Christ doesn’t offer us an effortless life, but one that means something.  We don’t get a struggle free life, but one that accomplishes something, and makes a difference in the world.  Those around us are better because we are there.  We are better, happier, more whole.  That is the promise.

Sounds good, but it doesn’t sound like rest to me.  Unless by rest he meant something other than what we first imagine.  Unless he meant something like the antidote to restlessness.  That what he was offering was not so much a sun drenched beach upon which to kick back and nap, but a sense of belonging and of purpose that allows us to know that we are right, we are in sync with our deepest selves and with our loved ones (which is always a bigger crowd than we acknowledge) and with him.  The offer of rest is another way of describing salvation, which has less to do with the gates of heaven and more to with the fields we plow when we are yoked to Christ.   Certainly there is a promise of eternity and an invitation into the presence of God, but that promise and that presence are what make the burden of living so light and what make the yoke of Christ so easy.  We will find, says Jesus, rest for our souls.  Our backs are into the labors of love, our shoulders are bent to the tasks of justice, our hands are busy with the works of kindness, but our souls are at rest.
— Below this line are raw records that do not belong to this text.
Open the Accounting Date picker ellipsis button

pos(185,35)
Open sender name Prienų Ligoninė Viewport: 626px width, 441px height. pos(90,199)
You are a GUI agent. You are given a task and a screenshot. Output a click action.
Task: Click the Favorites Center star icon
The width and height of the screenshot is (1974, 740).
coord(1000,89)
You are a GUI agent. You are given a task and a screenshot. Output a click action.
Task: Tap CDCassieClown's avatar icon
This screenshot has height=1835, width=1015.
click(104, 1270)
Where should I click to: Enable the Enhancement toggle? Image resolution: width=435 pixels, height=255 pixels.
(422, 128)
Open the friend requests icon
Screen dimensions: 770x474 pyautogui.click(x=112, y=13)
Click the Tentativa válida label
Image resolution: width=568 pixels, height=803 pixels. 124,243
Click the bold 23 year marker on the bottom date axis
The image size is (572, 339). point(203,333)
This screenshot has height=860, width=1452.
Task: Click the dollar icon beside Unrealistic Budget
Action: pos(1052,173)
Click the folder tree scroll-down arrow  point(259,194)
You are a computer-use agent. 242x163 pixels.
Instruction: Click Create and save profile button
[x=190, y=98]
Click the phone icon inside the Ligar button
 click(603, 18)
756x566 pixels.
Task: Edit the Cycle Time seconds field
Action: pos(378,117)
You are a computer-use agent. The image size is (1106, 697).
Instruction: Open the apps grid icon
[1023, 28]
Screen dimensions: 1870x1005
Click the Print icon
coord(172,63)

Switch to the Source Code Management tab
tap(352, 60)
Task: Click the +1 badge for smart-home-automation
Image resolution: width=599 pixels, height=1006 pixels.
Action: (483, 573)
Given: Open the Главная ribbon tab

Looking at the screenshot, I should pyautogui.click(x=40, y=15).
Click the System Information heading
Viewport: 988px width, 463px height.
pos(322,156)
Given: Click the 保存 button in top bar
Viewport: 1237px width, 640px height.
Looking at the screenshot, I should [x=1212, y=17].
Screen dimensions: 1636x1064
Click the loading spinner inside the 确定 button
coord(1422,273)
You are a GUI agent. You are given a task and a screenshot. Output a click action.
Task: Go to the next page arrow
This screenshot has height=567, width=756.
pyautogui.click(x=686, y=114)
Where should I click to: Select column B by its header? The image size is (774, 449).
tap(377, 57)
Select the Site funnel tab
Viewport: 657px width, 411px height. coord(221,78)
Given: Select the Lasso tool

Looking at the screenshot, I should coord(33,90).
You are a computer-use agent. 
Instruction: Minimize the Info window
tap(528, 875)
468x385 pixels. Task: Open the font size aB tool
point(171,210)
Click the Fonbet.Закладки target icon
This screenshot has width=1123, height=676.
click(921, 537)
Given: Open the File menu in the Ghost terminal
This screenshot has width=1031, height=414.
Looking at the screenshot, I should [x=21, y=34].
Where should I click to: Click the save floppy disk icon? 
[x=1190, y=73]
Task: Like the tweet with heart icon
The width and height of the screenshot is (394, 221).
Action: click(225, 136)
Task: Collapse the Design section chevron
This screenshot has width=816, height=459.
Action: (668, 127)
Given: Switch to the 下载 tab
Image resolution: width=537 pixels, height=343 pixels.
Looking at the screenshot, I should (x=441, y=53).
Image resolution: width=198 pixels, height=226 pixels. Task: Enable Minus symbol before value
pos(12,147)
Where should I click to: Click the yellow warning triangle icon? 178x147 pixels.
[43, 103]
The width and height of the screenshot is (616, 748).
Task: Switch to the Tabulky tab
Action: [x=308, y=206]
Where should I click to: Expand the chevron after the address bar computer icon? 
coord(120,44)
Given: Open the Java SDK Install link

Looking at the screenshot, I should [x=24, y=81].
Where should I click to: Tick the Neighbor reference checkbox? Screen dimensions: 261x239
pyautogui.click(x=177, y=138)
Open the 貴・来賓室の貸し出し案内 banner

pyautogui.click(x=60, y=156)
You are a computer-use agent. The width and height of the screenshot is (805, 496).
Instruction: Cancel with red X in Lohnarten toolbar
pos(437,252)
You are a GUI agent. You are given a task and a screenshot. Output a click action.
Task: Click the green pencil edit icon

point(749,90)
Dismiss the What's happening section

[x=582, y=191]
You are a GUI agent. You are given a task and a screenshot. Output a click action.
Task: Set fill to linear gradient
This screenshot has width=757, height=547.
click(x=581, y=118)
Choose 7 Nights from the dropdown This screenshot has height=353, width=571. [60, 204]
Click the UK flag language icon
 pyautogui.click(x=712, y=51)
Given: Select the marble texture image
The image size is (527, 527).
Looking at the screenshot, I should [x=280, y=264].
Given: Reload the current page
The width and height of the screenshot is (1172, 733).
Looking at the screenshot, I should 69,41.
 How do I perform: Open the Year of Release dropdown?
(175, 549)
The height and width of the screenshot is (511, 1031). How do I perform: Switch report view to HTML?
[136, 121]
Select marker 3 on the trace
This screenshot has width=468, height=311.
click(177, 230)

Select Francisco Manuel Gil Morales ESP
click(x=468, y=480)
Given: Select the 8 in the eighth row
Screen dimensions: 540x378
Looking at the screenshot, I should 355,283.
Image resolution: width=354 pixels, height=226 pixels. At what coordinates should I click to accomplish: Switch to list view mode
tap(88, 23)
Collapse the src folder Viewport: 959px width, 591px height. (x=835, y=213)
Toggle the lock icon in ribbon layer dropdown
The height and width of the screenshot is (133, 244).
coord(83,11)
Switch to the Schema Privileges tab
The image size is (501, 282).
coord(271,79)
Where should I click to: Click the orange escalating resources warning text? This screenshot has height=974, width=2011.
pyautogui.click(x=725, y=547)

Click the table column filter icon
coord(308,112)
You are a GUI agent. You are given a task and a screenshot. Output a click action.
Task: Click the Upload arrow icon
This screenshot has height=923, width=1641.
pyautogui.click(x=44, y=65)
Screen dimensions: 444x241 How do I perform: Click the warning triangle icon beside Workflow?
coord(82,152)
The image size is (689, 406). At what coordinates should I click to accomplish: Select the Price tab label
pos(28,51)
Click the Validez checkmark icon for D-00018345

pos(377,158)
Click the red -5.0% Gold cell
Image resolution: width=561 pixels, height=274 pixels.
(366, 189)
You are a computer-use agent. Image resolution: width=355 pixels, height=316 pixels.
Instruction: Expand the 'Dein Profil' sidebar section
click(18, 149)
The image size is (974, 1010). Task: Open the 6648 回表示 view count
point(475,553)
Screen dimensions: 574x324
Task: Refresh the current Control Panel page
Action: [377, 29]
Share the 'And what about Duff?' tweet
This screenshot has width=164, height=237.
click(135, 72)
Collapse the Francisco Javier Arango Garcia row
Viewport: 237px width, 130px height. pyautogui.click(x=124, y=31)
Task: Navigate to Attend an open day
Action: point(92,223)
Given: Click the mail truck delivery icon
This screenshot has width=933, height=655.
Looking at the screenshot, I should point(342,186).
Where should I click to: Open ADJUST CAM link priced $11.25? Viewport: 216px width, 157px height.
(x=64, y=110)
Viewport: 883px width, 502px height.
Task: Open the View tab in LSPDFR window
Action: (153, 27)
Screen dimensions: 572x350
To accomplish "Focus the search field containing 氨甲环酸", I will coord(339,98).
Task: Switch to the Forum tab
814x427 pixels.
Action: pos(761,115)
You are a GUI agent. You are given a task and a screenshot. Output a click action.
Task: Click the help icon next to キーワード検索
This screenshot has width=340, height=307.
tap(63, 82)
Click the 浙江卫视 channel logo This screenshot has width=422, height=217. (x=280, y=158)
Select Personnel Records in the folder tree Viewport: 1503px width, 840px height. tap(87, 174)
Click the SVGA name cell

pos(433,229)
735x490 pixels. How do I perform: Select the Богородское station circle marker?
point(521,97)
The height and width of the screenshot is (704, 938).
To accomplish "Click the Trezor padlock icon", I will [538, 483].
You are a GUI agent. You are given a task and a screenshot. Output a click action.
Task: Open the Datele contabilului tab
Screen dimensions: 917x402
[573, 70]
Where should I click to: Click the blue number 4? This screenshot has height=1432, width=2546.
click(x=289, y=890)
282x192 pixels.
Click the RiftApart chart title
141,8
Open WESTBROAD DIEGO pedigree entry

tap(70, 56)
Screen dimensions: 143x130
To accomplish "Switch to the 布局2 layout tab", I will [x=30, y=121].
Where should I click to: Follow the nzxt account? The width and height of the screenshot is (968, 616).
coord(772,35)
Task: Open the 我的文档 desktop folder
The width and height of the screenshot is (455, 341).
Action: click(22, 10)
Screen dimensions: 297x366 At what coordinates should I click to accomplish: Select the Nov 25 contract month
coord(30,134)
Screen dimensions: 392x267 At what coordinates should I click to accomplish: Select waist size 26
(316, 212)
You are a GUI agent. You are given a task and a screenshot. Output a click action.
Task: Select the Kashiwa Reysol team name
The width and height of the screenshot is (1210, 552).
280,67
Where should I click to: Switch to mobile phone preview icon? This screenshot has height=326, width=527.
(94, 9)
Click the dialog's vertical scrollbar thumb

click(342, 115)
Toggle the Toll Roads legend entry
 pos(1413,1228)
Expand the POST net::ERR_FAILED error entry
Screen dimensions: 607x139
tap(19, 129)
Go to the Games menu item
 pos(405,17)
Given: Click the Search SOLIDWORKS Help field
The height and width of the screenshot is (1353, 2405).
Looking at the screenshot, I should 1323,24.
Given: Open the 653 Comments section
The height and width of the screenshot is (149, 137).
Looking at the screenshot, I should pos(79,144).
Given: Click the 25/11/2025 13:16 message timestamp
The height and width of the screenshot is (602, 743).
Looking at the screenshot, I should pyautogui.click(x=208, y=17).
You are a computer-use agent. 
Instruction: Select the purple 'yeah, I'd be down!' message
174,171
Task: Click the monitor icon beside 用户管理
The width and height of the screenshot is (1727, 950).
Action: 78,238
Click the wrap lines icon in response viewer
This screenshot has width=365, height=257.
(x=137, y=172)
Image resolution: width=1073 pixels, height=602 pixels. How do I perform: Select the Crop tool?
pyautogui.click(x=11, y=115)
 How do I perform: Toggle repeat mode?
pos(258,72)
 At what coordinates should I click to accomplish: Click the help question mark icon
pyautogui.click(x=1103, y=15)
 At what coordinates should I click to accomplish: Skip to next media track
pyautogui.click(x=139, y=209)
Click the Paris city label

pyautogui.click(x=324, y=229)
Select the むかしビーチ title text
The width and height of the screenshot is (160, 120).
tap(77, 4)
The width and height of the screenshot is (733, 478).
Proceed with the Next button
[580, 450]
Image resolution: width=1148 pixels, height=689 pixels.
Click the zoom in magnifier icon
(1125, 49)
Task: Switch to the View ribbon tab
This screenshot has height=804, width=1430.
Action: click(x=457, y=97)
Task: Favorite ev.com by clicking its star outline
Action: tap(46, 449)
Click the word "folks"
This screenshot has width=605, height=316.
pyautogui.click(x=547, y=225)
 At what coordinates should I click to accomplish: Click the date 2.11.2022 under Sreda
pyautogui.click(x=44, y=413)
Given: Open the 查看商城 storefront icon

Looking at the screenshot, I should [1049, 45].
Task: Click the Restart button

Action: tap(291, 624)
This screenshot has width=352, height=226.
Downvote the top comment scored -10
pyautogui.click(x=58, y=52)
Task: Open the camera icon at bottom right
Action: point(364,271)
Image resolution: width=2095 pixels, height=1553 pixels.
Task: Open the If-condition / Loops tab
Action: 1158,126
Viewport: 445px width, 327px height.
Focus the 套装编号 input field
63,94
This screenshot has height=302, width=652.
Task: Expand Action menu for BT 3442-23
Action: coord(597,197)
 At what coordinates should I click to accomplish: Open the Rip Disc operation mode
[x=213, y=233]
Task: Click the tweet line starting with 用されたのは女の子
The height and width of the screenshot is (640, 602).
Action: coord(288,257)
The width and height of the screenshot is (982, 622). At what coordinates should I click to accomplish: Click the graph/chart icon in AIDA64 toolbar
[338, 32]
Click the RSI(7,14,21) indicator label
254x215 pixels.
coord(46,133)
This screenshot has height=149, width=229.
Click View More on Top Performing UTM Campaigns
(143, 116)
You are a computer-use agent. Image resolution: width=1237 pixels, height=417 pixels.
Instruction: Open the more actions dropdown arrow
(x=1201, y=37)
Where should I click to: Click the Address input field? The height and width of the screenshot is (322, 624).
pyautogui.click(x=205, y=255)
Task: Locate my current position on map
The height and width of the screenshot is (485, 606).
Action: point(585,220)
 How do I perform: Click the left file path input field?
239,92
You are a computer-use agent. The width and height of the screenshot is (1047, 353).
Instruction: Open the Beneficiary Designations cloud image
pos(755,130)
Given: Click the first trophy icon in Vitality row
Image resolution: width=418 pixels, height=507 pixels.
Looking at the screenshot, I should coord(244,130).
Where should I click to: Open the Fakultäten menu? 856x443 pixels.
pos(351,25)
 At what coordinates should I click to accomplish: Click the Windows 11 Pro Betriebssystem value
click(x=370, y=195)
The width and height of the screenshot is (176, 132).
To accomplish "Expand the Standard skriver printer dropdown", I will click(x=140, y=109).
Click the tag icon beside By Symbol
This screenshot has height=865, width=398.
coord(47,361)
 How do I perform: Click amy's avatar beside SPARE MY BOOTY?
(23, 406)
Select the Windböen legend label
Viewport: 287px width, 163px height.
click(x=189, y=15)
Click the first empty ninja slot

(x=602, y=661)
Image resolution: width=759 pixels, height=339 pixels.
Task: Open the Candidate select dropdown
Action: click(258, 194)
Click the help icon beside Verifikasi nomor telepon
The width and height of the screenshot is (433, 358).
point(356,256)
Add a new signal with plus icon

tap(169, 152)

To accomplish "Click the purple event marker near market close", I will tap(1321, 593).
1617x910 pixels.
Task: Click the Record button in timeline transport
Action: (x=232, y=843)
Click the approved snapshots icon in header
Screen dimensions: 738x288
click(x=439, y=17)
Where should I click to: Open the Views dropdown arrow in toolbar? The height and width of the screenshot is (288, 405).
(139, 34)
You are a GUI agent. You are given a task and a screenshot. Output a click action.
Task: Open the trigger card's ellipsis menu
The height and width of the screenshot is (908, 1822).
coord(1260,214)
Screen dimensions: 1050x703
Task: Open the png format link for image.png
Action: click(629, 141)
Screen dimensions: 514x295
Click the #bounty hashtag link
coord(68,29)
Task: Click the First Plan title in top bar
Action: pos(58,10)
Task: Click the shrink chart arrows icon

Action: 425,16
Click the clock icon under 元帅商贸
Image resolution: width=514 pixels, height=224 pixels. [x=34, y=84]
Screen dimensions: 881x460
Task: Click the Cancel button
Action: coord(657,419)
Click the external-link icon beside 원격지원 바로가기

We conclude our Micah 6:8 series this week.  “Do justice, Love mercy, walk humbly with God.”  This is not, I’ve come believe, a checklist that we can mark off one by one.  Instead it is a formula that only together is it even possible.  Doing justice is a task beyond us, frankly.  It is too big, too intensive, too worldview for our individual minds.  Unless we learn to love through acts of kindness to each and everyone around us.  When we love kindness (and notice it is love kindness, not do kindness.  There is something about the motivation that makes a difference) we begin to do justice.  When we act locally we think globally!  But, then how do we love enough to act kindly to everyone we encounter?  That seems beyond us.  And it is.  Unless we can walk humbly with God.  Not just walk with God.  Many of us want to walk with God, and serve in an advisory capacity, telling God what ought to be done.  But we’re called to walk humbly with God.  Which means first of all acknowledging that God is God and we are not.  Walk humbly with God until hesed, God’s steadfast love, and mispat, God’s desire for justice, begin to rub off on us.  Walking humbly with God is offering yourself to the yoke of Christ.  Walking humbly with God is not about feeling inadequate or shamed, keeping our head down in sorrow.  It is about keeping our heads up that we might see God at work in and through us and then all around us too.  It is to join up in the kingdom building force that does justice and loves kindness because God does that too.  Keep your head up, and see the face of God.

I have walked with my family for my whole life, humbly and not so, I must confess. So, I’ll keep my head up and keep holding on to them as we walk into the future God has in store.  Walk with me.